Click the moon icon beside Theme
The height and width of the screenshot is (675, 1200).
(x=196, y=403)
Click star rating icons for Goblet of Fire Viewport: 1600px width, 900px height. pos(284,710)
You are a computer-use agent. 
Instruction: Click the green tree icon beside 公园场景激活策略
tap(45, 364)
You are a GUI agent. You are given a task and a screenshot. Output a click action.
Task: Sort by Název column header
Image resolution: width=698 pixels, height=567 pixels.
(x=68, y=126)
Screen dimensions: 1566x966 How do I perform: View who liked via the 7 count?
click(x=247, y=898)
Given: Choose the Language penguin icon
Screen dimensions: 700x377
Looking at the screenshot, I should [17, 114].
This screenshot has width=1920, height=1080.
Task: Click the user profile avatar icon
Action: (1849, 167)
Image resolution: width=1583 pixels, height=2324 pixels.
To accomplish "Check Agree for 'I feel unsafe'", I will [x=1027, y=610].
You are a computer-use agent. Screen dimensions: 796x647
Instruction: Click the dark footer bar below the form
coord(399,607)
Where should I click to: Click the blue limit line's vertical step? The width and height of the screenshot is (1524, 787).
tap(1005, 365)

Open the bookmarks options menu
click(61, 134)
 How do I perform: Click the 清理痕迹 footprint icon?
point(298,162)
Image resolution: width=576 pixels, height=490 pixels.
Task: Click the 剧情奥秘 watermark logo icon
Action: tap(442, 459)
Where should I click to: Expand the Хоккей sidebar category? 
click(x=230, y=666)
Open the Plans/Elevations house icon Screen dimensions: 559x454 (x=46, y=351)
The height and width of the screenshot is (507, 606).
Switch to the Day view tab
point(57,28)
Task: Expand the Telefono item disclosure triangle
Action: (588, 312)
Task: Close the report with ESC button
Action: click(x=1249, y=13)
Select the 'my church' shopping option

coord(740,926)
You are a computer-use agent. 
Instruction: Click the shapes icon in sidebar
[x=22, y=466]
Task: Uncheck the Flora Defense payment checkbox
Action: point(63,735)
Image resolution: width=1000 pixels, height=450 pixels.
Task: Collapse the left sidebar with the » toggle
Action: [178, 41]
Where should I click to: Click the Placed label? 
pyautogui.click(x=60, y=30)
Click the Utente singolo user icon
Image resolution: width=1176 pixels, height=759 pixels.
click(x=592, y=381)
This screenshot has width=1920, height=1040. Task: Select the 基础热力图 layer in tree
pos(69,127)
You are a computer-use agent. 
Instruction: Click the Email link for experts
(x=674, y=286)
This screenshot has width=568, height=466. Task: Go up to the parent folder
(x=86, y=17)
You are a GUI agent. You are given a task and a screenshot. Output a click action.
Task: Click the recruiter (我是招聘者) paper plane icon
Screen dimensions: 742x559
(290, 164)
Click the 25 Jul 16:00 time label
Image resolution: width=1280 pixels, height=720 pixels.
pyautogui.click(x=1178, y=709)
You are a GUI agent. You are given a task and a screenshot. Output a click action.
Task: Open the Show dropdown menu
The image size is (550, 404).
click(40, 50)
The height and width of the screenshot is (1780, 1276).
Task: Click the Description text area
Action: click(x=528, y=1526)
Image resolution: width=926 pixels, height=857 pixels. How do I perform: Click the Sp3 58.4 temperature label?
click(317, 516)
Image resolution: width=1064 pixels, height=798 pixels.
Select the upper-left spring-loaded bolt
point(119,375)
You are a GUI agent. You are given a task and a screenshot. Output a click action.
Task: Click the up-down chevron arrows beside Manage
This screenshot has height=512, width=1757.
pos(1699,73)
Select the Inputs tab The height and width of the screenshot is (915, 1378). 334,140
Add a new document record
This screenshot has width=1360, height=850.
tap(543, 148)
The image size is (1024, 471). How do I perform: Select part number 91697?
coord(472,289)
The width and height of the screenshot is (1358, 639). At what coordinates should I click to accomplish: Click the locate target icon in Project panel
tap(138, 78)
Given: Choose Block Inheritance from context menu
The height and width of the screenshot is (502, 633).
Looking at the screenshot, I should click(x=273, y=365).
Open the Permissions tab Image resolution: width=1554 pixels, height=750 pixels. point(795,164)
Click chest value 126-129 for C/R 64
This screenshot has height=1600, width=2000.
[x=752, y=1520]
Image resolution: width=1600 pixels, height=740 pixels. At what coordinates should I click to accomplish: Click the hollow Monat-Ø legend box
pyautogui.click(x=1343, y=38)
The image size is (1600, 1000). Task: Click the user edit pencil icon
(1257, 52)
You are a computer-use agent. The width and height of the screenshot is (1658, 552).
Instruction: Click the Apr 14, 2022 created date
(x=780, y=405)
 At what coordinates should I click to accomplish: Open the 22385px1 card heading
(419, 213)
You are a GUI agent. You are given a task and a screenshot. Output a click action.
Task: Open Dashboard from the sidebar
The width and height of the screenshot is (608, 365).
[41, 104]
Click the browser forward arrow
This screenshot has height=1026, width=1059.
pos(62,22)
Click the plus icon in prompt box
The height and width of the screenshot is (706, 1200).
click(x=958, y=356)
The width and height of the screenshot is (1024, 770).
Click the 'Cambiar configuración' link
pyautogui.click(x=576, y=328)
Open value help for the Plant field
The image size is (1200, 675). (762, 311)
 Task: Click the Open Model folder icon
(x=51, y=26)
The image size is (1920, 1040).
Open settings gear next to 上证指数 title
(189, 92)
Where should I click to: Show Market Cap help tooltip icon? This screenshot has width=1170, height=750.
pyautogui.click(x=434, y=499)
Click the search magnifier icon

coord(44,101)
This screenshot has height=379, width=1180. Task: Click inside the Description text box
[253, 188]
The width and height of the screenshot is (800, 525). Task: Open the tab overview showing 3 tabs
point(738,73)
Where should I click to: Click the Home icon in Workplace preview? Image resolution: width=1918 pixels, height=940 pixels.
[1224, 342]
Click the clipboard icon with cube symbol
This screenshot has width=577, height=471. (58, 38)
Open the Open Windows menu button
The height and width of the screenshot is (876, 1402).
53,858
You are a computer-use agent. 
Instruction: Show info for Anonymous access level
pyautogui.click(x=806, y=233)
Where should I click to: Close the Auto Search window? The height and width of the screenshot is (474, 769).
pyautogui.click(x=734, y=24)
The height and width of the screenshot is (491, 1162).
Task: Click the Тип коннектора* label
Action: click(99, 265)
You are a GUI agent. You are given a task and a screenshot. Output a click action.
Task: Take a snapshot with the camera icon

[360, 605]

· · · · · · ·

Reproduce each line of the material in which the string "Choose" occurs.

--- Task response ---
Given: Choose the Language penguin icon
Given: Choose Block Inheritance from context menu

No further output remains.